Two more things which annoy me each and every Ubuntu release:

I don’t like nautilus. I think the “desktop metaphor” is horrific - the icons are always going to be underneath the windows you are trying to work in. Each time it seems to be reenabled, each time it’s hunt down where to kill it. This time I’ve had to resort to gconf (aka “you’ve failed any user friendliness testing”). Why on Earth the Gnome developers seem to want to remove every darn config option and then tell people to use gconf just beggars belief.

  • apps -> desktop -> gnome -> session -> required_components_list (the key _not_ the folder) - edit this and remove “filemanager”

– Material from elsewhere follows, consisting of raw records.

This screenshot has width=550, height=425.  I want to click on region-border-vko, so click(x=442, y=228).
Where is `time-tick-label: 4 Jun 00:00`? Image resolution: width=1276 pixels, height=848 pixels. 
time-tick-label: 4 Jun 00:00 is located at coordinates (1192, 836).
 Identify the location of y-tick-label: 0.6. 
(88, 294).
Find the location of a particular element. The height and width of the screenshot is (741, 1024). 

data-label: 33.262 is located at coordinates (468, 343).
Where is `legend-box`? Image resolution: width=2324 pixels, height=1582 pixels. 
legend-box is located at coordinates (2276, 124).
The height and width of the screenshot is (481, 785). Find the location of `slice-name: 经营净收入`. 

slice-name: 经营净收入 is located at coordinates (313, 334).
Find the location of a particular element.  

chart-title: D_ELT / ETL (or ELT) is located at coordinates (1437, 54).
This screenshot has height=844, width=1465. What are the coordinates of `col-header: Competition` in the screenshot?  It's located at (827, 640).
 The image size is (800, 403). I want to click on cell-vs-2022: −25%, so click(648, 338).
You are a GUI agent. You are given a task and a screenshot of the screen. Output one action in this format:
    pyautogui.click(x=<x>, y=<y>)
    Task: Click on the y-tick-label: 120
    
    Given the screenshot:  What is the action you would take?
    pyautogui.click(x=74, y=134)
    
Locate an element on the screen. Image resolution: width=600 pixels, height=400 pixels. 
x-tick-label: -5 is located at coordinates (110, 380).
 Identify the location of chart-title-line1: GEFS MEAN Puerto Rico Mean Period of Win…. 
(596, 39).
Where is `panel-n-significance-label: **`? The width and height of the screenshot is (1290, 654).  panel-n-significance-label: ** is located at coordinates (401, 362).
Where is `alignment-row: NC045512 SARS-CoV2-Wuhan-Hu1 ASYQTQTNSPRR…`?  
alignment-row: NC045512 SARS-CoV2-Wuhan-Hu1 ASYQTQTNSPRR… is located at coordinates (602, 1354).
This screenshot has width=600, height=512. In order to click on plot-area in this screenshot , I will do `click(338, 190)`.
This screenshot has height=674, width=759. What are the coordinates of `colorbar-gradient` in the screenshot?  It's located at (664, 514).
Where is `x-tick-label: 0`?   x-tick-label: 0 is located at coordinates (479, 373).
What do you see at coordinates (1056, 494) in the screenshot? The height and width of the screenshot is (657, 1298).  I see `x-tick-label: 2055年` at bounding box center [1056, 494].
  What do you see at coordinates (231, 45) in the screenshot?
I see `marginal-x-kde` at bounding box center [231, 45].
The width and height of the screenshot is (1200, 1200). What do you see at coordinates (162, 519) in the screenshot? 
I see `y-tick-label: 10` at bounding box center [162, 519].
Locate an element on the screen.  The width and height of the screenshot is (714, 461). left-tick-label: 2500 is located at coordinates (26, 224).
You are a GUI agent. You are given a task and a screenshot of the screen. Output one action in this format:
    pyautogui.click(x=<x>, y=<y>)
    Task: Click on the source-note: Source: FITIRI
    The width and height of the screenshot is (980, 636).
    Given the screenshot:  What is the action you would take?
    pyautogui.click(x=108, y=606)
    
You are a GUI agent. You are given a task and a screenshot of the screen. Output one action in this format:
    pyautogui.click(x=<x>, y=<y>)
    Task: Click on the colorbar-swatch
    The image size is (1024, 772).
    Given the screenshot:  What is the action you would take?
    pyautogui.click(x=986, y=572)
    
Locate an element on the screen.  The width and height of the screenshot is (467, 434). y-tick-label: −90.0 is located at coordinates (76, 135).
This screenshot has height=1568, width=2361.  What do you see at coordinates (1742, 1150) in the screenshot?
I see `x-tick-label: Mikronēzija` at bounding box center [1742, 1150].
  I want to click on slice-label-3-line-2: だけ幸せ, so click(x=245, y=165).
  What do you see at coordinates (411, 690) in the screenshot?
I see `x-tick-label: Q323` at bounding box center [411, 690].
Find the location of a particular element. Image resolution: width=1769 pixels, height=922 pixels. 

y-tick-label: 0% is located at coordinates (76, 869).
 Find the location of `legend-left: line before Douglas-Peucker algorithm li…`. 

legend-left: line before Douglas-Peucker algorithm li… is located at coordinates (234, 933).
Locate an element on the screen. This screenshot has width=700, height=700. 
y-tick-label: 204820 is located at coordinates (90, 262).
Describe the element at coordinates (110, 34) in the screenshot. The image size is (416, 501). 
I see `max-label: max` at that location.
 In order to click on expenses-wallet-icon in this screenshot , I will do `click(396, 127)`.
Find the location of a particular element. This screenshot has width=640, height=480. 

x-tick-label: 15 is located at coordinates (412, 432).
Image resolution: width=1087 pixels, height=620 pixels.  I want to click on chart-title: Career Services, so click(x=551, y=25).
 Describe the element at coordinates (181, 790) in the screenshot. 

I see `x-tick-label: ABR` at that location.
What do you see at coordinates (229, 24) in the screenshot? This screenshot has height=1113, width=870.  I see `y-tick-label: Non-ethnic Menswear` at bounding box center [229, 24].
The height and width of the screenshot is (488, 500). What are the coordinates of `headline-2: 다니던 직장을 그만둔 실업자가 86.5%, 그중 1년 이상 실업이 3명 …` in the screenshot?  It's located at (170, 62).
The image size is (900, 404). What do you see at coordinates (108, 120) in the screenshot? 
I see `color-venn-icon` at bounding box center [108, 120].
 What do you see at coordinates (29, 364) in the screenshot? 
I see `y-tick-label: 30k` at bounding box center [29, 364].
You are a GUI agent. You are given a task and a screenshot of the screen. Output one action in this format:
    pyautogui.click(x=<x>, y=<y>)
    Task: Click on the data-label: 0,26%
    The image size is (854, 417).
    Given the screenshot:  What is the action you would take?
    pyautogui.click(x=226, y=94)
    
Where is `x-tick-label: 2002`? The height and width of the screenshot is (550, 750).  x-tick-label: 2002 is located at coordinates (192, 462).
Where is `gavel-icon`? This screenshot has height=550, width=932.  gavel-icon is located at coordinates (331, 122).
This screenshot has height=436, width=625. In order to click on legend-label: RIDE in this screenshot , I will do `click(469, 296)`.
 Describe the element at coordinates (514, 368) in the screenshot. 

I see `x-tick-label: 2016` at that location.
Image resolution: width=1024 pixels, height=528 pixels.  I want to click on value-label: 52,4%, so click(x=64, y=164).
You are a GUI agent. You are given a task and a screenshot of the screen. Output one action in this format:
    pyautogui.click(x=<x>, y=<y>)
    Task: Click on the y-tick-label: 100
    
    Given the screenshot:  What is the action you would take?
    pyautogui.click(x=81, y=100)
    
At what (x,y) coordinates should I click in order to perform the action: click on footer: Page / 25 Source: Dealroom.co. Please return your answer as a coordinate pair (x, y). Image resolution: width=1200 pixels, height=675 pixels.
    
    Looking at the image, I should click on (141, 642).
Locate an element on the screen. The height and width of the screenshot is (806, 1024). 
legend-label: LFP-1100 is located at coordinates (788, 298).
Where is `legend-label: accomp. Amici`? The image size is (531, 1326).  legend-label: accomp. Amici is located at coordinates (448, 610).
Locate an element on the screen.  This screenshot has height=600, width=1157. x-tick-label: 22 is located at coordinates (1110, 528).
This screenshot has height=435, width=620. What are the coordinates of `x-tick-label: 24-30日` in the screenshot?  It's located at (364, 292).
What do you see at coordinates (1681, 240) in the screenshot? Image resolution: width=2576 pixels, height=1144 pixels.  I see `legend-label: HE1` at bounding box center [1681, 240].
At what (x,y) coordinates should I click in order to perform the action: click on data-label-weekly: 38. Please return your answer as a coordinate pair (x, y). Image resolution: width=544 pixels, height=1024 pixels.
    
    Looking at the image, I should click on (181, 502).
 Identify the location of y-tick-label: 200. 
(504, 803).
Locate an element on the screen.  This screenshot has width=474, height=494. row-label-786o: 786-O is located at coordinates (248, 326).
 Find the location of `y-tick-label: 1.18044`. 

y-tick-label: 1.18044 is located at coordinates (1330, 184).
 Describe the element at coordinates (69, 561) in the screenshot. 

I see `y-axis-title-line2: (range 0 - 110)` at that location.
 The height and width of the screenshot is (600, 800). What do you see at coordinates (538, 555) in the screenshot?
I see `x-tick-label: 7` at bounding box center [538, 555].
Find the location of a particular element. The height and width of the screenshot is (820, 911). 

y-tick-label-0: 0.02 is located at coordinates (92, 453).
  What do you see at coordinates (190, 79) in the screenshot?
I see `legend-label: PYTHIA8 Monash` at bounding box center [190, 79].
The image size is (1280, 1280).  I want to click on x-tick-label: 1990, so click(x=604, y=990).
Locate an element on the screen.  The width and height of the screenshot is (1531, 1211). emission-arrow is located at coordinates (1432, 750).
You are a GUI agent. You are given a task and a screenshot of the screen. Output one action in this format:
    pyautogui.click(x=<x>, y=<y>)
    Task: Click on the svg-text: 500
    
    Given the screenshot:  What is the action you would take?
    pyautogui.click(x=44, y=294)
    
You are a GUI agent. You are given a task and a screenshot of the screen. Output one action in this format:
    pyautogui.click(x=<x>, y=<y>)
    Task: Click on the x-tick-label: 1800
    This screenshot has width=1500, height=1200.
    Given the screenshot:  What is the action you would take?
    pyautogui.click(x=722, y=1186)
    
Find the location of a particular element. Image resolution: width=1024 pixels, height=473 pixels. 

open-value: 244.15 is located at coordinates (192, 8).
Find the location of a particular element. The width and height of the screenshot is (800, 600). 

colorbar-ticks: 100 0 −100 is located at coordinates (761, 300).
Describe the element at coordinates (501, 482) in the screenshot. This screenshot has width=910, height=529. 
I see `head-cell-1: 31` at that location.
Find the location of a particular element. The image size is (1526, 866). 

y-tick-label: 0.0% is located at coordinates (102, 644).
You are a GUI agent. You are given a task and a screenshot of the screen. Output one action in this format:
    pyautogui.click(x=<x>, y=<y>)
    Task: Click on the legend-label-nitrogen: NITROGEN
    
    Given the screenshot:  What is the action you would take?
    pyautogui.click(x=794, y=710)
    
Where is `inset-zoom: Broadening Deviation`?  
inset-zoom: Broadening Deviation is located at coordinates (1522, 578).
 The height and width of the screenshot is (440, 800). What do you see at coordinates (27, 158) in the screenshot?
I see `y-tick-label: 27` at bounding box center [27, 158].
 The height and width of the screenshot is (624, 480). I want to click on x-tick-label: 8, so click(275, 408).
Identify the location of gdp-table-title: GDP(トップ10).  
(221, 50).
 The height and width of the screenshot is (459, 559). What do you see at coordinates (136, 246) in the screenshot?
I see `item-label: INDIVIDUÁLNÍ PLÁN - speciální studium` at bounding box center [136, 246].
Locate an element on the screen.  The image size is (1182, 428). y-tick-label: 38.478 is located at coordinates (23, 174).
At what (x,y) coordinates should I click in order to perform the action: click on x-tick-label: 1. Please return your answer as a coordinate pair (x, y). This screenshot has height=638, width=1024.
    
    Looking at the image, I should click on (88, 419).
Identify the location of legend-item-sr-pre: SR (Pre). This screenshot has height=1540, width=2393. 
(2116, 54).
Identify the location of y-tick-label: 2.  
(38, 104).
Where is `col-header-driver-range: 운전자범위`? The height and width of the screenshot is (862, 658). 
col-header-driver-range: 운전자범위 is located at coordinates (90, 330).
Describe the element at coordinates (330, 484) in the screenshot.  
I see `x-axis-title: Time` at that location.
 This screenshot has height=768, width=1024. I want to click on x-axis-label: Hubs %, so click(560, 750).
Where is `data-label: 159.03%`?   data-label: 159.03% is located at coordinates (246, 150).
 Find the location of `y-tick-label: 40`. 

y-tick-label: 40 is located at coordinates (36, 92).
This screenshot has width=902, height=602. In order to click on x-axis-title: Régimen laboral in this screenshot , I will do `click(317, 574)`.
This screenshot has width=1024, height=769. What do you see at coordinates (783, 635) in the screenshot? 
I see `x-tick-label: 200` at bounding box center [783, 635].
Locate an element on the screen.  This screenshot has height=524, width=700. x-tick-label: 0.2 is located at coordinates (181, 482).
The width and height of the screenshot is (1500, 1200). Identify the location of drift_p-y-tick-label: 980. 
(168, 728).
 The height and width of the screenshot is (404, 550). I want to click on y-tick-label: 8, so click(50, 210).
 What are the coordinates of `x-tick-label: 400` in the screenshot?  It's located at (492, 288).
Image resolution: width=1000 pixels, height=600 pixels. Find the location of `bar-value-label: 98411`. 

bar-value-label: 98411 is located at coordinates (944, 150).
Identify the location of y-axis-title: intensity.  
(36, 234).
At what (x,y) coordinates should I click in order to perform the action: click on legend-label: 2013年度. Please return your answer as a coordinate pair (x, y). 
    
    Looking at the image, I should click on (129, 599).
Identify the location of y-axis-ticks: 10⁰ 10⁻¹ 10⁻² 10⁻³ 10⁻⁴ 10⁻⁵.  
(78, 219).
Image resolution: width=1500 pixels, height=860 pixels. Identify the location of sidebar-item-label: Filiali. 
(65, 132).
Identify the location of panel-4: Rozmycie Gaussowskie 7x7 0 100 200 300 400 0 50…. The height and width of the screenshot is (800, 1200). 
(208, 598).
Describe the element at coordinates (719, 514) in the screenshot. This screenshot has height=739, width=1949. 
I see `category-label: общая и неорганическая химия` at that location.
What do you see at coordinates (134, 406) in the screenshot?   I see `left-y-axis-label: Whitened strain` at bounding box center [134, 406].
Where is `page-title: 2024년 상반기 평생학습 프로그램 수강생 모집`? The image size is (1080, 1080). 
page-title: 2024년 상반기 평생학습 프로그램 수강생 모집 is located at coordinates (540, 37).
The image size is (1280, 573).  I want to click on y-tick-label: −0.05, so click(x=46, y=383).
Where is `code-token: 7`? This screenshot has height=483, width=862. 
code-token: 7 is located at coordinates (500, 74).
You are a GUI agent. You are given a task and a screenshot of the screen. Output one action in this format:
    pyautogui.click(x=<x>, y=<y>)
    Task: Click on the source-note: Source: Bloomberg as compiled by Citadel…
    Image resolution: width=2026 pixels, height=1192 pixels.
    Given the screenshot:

My second complaint is about the logout/shutdown/lock buttons - again, every release this seems to change - the menu entries, the panel icons, what happens when you press a button. Now I seem to have about three ways to logout (which ask “logout or switch user”) and only one to do the things I actually want to do (lock screen, shutdown, suspend, reboot).

The countdown timer on the shutdown screen now only goes in 10 second increments which I dislike - and they still aren’t watching for XIDLE events as I’ve suggested (this would mean it would only trigger after inactivity).